### SUPPLIED RECORDS

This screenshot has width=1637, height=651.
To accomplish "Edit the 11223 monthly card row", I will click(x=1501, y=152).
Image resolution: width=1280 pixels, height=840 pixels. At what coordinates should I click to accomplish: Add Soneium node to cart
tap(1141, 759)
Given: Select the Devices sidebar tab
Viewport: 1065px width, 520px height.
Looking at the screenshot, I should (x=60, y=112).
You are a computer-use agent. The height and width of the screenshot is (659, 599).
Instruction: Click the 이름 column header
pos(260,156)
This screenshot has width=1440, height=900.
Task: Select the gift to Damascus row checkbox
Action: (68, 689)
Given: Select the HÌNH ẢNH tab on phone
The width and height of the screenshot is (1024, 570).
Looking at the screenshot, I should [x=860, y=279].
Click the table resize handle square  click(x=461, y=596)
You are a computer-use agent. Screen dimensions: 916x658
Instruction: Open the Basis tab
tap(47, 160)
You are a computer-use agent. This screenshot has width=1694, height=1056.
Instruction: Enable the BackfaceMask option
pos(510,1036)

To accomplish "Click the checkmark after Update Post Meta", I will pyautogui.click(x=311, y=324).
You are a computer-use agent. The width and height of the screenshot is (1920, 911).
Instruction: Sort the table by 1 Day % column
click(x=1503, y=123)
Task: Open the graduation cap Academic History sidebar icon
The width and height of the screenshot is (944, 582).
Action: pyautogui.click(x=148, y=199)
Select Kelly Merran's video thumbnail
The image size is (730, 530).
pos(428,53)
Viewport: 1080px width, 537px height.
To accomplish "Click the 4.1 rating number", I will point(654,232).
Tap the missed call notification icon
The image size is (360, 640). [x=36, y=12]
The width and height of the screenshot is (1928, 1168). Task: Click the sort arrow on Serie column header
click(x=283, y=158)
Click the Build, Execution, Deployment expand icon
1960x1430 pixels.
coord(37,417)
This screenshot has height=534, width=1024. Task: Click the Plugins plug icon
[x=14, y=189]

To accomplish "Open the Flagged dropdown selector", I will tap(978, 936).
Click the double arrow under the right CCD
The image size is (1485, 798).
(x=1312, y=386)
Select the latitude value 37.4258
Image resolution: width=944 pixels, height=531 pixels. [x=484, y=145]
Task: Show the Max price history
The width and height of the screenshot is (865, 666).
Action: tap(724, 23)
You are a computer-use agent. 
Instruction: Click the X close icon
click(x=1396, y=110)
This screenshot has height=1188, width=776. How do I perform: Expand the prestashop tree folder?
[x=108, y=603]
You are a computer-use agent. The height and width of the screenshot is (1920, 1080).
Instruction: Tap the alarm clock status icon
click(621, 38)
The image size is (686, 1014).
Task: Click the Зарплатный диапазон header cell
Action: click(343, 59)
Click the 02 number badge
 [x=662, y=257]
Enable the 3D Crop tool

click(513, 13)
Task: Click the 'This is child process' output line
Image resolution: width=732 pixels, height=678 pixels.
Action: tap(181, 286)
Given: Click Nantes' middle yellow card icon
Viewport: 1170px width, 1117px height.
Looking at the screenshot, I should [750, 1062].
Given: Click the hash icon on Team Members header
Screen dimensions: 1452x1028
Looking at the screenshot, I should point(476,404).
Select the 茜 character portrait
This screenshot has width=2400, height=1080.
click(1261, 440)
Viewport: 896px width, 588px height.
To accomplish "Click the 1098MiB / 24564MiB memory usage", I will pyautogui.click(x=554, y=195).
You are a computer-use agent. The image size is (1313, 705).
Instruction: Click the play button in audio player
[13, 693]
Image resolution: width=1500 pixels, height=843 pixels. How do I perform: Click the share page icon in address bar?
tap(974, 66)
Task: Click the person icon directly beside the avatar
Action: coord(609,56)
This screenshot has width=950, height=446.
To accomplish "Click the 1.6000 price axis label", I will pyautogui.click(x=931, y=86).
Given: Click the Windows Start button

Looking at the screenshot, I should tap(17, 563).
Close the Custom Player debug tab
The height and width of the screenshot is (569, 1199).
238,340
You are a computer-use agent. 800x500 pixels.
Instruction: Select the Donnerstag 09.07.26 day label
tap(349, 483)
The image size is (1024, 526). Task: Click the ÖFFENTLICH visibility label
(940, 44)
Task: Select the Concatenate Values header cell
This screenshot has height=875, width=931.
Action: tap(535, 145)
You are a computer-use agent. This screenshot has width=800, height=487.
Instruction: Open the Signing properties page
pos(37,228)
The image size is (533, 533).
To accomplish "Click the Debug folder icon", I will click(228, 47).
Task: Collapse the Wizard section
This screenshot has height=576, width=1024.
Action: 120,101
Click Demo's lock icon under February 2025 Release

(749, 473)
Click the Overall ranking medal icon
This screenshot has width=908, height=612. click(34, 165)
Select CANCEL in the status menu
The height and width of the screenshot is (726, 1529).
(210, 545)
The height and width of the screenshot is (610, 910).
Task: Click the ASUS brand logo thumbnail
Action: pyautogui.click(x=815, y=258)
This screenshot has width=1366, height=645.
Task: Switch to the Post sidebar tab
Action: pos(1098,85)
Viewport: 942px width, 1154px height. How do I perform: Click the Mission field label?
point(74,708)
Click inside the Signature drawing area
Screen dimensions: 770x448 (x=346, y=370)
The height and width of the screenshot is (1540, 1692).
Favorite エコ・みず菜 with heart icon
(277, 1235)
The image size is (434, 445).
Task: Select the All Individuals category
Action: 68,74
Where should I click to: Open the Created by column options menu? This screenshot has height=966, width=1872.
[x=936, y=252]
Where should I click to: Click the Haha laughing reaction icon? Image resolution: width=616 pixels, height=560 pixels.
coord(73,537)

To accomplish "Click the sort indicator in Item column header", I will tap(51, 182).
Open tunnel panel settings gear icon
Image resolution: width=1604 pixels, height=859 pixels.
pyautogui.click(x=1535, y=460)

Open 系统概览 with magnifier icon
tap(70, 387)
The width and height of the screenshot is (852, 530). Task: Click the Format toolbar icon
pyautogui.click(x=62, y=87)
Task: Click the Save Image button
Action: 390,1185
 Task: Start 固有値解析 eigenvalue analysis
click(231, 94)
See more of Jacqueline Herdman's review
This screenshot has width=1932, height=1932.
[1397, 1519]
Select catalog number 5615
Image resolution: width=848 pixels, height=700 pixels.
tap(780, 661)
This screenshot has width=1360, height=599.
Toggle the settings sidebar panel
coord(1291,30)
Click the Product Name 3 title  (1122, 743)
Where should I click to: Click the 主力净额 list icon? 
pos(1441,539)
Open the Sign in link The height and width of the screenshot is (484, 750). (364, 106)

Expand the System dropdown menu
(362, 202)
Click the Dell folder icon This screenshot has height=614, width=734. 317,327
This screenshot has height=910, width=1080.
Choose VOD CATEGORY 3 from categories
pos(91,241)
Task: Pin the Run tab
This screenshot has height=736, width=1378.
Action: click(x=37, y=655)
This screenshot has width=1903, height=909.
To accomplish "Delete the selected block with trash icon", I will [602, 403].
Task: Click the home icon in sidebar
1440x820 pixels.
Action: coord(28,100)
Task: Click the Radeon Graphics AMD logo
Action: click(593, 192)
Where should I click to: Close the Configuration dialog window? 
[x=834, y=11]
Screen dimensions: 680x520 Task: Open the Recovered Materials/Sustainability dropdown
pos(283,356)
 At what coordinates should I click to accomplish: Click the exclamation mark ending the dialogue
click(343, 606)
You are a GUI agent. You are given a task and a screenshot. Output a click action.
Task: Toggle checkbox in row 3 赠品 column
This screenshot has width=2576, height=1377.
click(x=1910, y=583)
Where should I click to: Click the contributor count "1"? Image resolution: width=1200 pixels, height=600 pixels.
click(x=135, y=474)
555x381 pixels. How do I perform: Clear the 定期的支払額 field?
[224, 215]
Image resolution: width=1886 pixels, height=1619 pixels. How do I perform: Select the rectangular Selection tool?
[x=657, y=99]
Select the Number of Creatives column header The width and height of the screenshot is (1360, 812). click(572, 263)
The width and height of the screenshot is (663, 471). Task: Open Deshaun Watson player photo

### TASK GOAL
Return, without any change, the lines from the one holding "Where should I click to: Click the contributor" through the end of the listing, and only those.

### THE ANSWER
Where should I click to: Click the contributor count "1"? Image resolution: width=1200 pixels, height=600 pixels.
click(x=135, y=474)
555x381 pixels. How do I perform: Clear the 定期的支払額 field?
[224, 215]
Image resolution: width=1886 pixels, height=1619 pixels. How do I perform: Select the rectangular Selection tool?
[x=657, y=99]
Select the Number of Creatives column header The width and height of the screenshot is (1360, 812). click(572, 263)
The width and height of the screenshot is (663, 471). Task: Open Deshaun Watson player photo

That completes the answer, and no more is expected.